*YOUR ASSIGNMENT*.
Lines to return, exactly: from the line with "Where should I click to: Click the location" to the line with "Task: Select the Vendors" in the entries below, both included.

Stored data entries
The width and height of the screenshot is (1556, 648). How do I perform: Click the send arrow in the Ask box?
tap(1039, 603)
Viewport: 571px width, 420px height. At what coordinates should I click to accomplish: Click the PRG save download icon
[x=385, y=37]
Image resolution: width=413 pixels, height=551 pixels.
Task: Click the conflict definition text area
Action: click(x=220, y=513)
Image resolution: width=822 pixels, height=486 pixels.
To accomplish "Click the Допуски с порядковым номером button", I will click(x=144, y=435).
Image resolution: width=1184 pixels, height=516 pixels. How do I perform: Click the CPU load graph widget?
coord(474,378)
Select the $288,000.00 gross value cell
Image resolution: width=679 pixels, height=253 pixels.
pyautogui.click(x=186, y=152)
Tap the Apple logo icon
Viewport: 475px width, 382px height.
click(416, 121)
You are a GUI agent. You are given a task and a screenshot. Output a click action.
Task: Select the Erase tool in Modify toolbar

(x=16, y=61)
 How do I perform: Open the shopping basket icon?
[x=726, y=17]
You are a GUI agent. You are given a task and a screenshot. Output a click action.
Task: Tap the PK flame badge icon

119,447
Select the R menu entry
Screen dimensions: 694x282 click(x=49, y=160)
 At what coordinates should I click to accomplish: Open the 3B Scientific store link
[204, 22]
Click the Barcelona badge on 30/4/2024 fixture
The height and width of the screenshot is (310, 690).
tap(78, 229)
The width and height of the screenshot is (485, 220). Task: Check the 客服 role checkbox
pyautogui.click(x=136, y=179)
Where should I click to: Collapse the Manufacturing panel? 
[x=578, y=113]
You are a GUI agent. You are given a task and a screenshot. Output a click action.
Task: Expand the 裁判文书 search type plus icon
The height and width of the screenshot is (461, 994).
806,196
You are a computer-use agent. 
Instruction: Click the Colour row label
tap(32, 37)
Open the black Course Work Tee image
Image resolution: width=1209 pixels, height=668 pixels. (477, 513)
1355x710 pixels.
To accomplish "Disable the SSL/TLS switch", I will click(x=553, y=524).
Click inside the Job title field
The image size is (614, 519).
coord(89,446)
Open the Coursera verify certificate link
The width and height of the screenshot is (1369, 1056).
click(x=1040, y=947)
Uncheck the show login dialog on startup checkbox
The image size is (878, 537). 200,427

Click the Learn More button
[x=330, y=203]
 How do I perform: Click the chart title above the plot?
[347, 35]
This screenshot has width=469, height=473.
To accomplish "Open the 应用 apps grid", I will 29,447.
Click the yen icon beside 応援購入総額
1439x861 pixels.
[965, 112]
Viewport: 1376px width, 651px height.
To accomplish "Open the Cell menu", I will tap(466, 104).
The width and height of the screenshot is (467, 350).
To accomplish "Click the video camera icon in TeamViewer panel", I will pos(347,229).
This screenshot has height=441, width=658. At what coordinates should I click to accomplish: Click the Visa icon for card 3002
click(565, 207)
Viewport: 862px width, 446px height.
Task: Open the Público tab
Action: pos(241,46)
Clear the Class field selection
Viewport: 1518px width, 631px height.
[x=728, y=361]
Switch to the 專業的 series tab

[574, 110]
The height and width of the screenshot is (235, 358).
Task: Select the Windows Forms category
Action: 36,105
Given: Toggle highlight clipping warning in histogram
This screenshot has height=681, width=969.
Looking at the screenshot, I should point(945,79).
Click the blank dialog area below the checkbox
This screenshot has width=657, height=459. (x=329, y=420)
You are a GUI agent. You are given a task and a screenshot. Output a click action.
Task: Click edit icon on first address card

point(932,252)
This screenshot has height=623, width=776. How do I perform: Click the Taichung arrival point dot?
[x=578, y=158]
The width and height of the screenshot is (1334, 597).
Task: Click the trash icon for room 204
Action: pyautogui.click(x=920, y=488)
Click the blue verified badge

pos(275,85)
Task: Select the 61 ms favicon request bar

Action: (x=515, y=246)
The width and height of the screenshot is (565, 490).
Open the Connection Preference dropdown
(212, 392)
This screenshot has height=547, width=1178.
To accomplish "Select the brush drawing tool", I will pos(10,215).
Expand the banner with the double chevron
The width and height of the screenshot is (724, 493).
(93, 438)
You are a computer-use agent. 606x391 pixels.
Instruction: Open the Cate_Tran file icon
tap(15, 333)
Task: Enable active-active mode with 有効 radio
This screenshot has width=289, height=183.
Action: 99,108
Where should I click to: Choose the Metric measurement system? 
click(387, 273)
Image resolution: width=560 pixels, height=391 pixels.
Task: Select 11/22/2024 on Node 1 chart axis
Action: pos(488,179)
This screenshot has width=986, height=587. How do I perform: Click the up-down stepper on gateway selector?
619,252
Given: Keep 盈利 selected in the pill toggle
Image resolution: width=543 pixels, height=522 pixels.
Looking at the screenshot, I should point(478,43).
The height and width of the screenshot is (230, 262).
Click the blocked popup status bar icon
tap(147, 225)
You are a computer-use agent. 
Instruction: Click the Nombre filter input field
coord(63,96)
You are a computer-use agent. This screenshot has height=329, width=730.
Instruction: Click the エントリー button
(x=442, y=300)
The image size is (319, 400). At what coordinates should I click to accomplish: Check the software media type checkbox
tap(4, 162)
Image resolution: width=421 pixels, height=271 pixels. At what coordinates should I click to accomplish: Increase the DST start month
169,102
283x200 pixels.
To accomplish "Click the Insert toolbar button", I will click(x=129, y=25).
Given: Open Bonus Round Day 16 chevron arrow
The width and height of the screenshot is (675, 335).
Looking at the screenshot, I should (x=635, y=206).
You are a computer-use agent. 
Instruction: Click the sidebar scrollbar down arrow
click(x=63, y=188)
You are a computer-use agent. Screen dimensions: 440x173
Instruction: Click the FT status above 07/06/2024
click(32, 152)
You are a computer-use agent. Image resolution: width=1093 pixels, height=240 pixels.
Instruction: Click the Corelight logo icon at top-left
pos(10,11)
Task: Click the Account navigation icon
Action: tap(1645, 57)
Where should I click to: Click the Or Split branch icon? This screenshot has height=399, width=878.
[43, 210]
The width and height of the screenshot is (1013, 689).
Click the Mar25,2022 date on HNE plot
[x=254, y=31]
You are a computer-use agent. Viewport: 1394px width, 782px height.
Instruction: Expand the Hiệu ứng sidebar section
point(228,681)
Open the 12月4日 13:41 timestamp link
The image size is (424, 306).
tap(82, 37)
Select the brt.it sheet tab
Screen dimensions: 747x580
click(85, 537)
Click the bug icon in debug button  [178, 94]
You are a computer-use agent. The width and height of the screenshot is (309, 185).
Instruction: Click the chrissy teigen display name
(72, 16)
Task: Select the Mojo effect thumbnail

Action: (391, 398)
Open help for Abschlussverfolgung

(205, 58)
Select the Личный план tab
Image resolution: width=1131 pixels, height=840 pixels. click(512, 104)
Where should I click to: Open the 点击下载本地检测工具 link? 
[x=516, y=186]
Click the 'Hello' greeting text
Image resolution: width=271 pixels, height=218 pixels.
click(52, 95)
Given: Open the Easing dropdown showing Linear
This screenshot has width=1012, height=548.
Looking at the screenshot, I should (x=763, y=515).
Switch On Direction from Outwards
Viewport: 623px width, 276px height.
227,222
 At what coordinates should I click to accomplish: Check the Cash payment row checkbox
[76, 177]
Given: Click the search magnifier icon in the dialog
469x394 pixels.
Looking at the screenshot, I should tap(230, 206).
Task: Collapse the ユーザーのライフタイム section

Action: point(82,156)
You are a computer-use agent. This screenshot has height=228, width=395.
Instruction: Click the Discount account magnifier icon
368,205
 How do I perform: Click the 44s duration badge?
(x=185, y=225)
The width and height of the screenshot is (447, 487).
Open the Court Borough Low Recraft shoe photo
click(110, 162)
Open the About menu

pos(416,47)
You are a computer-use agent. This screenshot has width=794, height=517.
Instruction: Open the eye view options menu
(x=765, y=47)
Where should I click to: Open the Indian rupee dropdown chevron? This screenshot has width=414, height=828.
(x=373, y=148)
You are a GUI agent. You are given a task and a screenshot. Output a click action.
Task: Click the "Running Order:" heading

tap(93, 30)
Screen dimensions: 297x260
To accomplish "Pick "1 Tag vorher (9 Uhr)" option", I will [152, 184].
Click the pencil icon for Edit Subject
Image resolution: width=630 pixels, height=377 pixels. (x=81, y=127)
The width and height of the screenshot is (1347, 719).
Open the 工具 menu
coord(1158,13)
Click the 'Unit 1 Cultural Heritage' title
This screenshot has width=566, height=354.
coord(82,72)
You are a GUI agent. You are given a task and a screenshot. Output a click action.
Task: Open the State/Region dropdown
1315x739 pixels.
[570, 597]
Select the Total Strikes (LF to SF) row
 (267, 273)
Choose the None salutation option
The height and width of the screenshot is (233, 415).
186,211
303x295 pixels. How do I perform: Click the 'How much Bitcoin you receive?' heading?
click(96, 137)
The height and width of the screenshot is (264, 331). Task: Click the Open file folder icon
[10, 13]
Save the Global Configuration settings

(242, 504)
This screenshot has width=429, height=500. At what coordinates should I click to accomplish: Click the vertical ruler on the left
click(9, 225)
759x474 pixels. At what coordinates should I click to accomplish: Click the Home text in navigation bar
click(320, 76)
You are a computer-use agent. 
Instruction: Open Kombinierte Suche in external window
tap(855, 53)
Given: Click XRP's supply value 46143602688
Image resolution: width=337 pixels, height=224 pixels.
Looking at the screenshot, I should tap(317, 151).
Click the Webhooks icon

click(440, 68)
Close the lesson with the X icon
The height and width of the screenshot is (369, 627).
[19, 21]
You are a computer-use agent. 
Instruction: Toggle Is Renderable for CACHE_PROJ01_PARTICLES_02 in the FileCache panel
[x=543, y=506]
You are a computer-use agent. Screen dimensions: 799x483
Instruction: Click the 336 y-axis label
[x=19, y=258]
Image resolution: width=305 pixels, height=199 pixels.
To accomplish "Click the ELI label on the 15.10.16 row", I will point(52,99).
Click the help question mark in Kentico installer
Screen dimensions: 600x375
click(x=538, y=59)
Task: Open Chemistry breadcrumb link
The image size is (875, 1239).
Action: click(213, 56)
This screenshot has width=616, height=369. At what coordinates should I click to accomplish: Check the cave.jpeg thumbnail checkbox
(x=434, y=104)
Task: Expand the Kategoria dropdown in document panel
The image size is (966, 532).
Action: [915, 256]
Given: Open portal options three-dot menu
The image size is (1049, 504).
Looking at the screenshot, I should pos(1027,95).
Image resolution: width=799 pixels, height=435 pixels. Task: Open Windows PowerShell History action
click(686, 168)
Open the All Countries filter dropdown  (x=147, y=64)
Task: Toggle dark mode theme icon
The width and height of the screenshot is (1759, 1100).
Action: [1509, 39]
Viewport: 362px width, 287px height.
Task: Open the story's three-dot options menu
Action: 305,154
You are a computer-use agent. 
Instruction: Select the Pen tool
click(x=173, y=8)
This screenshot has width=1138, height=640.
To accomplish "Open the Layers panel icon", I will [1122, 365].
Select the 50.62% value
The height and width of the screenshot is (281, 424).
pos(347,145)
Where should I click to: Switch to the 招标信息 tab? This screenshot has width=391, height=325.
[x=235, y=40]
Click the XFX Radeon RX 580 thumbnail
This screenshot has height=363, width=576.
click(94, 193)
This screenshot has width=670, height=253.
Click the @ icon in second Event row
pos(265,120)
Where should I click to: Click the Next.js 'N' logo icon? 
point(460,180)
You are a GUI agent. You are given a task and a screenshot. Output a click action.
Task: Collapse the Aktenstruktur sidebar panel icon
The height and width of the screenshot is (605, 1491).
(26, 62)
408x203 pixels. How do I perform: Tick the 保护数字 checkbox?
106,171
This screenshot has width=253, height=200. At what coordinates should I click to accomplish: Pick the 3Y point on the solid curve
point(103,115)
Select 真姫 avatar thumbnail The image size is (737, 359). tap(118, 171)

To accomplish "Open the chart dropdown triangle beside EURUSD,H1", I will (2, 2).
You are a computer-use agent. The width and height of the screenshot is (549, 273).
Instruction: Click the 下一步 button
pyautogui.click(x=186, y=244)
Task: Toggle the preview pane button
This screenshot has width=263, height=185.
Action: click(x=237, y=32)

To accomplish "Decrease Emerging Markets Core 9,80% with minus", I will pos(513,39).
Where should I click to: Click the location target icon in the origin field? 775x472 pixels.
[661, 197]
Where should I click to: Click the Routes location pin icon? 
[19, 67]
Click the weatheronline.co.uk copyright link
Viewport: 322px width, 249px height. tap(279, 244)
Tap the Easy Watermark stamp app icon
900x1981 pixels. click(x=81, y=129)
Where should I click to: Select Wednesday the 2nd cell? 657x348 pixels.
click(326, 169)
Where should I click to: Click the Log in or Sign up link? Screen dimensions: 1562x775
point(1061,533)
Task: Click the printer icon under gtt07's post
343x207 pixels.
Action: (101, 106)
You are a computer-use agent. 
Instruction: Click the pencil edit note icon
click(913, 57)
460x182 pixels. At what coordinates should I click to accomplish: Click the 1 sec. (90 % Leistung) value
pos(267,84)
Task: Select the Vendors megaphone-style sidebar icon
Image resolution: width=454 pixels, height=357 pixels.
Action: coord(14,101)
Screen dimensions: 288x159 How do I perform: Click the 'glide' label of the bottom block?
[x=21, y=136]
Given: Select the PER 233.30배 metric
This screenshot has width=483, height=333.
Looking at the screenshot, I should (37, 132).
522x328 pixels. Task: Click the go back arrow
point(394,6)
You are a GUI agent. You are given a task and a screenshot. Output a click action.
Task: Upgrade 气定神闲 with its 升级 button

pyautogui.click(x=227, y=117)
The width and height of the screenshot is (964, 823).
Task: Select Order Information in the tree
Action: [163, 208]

*RESULT BELOW*.
Where should I click to: Click the location target icon in the origin field? 775x472 pixels.
[661, 197]
Where should I click to: Click the Routes location pin icon? 
[19, 67]
Click the weatheronline.co.uk copyright link
Viewport: 322px width, 249px height. tap(279, 244)
Tap the Easy Watermark stamp app icon
900x1981 pixels. click(x=81, y=129)
Where should I click to: Select Wednesday the 2nd cell? 657x348 pixels.
click(326, 169)
Where should I click to: Click the Log in or Sign up link? Screen dimensions: 1562x775
point(1061,533)
Task: Click the printer icon under gtt07's post
343x207 pixels.
Action: (101, 106)
You are a computer-use agent. 
Instruction: Click the pencil edit note icon
click(913, 57)
460x182 pixels. At what coordinates should I click to accomplish: Click the 1 sec. (90 % Leistung) value
pos(267,84)
Task: Select the Vendors megaphone-style sidebar icon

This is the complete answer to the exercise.